### PAGE TEXT
Manually Topic Modeling Panama Papers News Coverage

Created by Brandon Locke
Maintained by LEADR under the direction of Alice Lynn McMichael
Last Updated: 12/16/2017

Learning Goals

Demonstrate in simple language how topic modeling works

Gain first-hand experience in locating and recognizing topics within a text

Know strategies for analyzing corpora and investigating research questions with Topic Modeling Tool results

“Panama Papers” News Story

The “Panama Papers” were about 12 million leaked documents that shed light upon people around the world who were hiding money in offshore entities through the Panamanian company Mossack Fonseca. The news coverage in the immediate aftermath of the leak tended to focus on a wide range of issues from the technical aspects of a hack to the implications of various world leaders and celebrities who were exposed. In the weeks following the leak, I selected 34 articles about the issue and extracted the text content into text files (see articles below.)

Manual Topic Modeling Activity

Prior to class: Read Brett, Megan R. “Topic Modeling: A Basic Introduction.” Journal of Digital Humanities.

Slides are available here

Topic Modeling is an algorithm that finds “a recurring pattern of co-occurring words” in a corpus of text. This does take overall usage of a word across the entire corpus into consideration, so words used often in many documents will not appear in every topic. So, for example, “Panama” will almost certainly be used at least once in every article — the average is about 6.3 times per article. However, “Panama” will only be included in an article’s keywords if it’s used a significant amount of times and has close usage relationships with other words.

Today you’ll skim a few articles and try your best to imitate topic modeling algorithms. Your assigned articles can be found below.

### WHAT IS BEING ASKED
Please pick up the lesson on manually topic modeling Panama Papers news coverage after its last sentence and continue it.

### EXCERPTED RECORDS

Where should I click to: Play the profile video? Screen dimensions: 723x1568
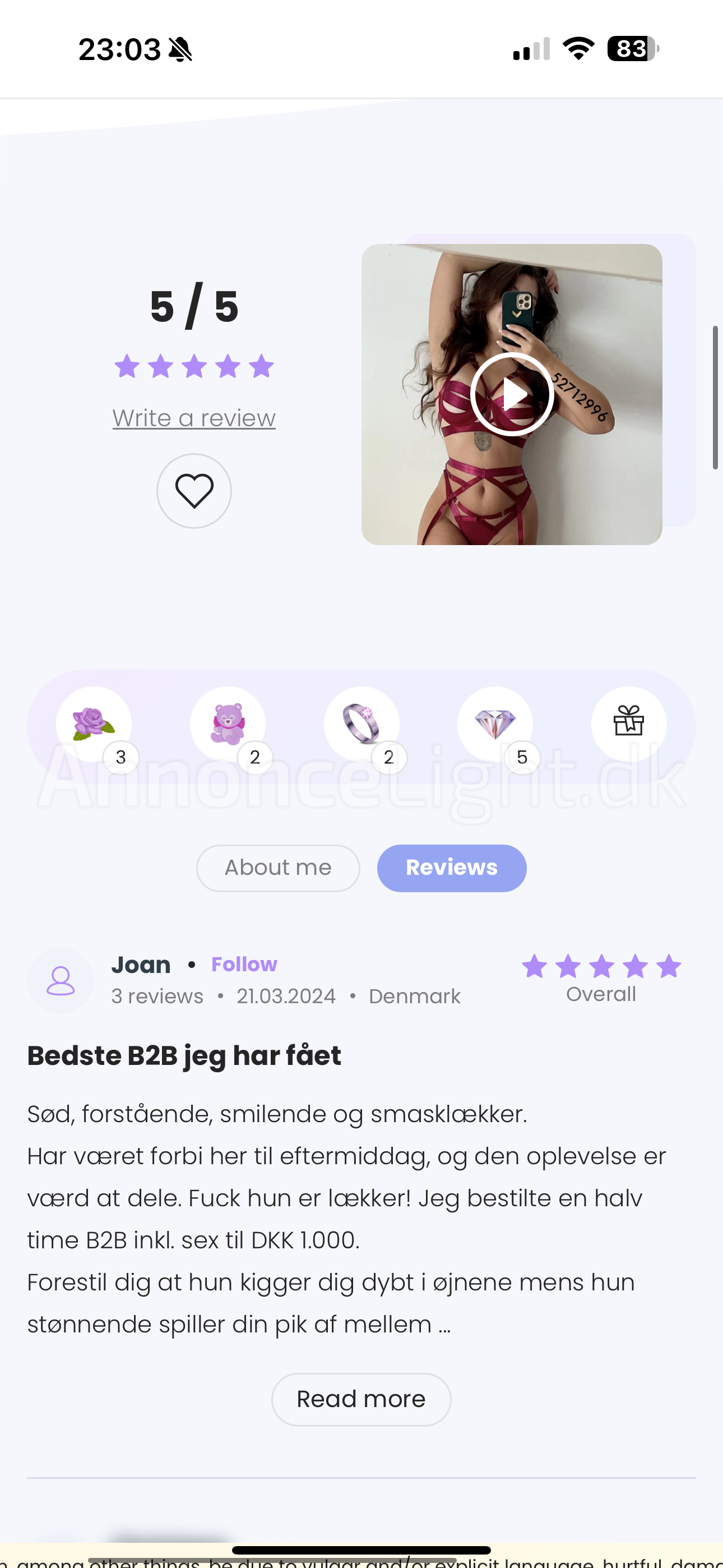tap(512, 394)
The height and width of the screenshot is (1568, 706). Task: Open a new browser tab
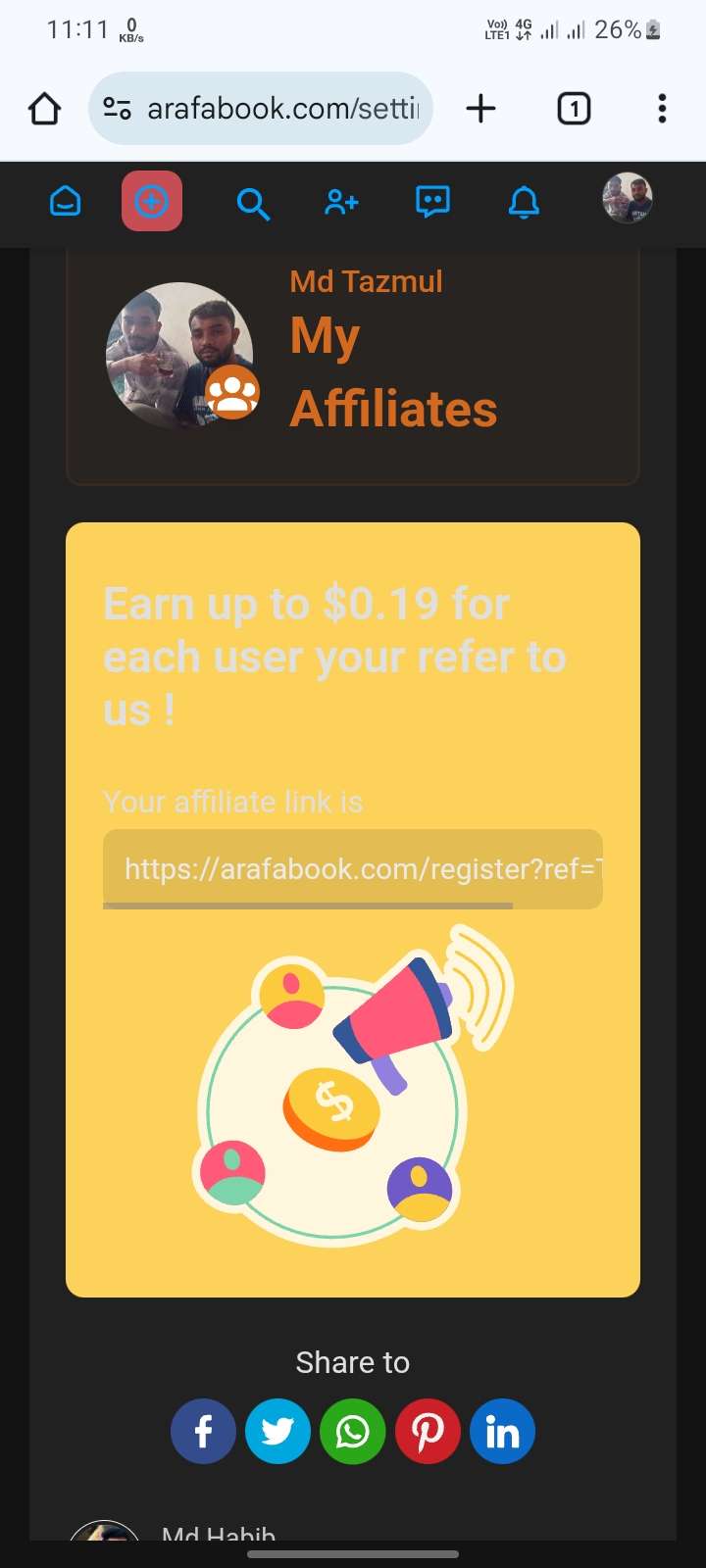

* * *

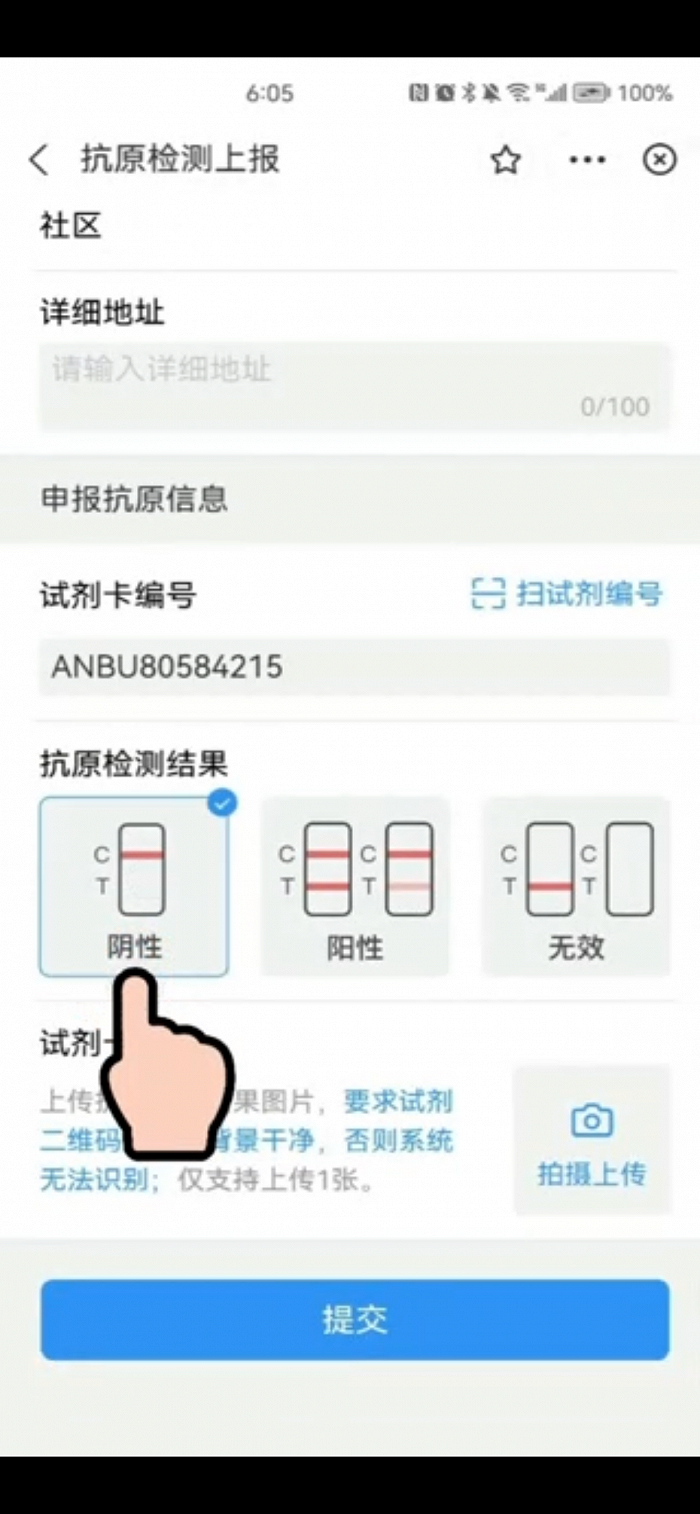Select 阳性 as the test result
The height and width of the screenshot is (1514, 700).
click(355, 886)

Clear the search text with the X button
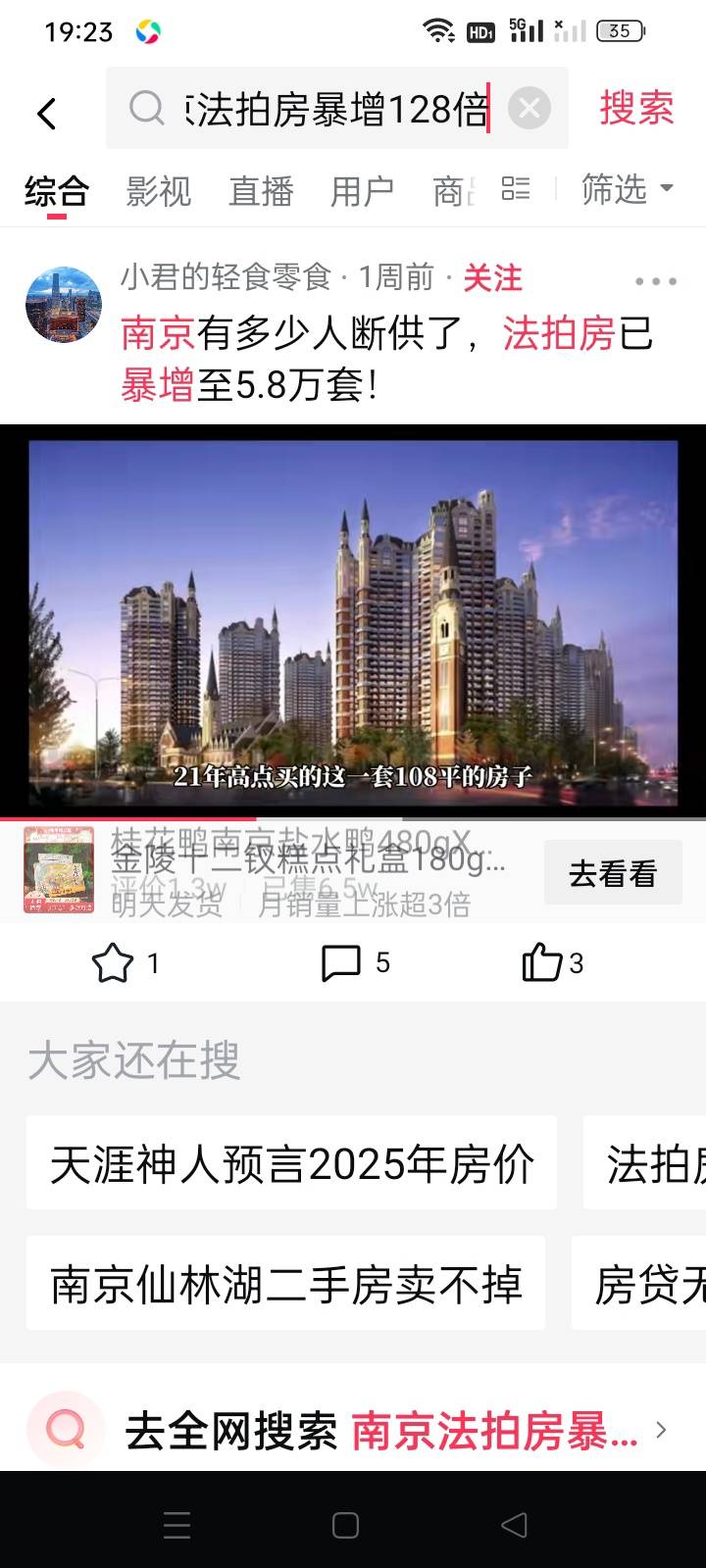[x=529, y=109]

==

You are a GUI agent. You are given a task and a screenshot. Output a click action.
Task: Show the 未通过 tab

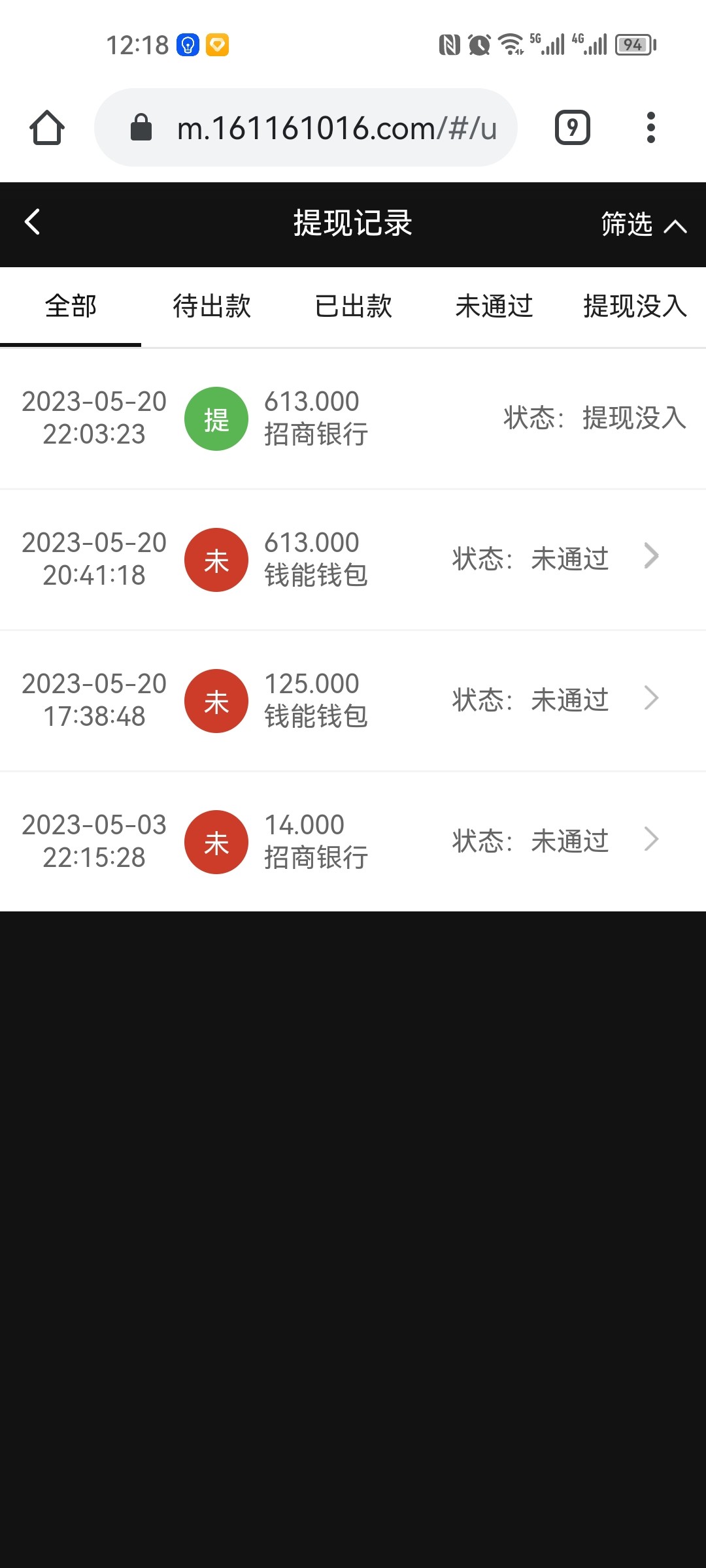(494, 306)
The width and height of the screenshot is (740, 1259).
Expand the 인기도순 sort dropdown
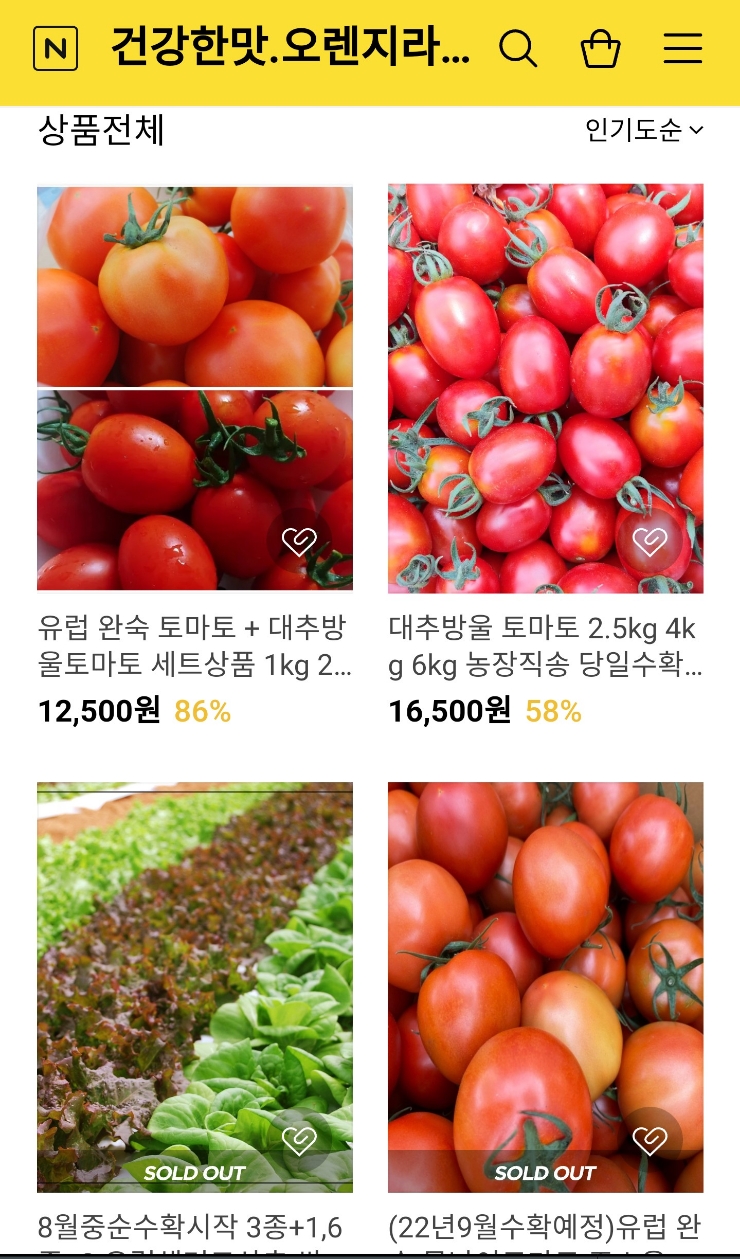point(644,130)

### EXERCISE ANSWER
Before you start reading your articles, take a look at the total word usage for all 34 articles (stop words removed). Once you have glanced at the list, read your first article. Write (or type) out words that seem unique to the article. This means words that are used disproportionally more often in your article than in others in the corpus. Remember, you’re only looking at words used, not concepts or themes that you’re able to discern from them. You’re imitating a computer algorithm, and algorithms are not particularly smart. Once you’ve finished your first article, do your second.

Do your words seem to make sense as one or more topics, or do they seem to be random?

Comparing and Analyzing Results

I used Topic Modeling Tool (TMT), an easy-to-use tool for using MALLET for topic modeling. TMT produces a set of CSV files and a set of HTML files with your output. Take a look at these results with 20 topics. (Remember, these aren’t labeled topics, they’re clusters of words that likely represent a topic.)

Are there any identifiable “topics” here? Are there any “topics” that don’t seem to make sense?

If you click on one of the topics, you’ll see the list of documents ordered by how closely each document corresponds with the topic. The number in parentheses is the number of times words in the topic appear in the document. Now click on one of the text files. This will show you the full text of the file, and it will also show the topics that align closely with your topic.

Take a few minutes and explore these results. Click through the network of topics and documents and see if you can find any patterns. Look at the articles you read and see how closely your results matched the TMT results.

Once you’ve examined the results with 20 topics, take a look at the same articles run with 40 topics.

What differences do you see between 20 topics and 40 topics? Which set do you think are most useful to you? Why?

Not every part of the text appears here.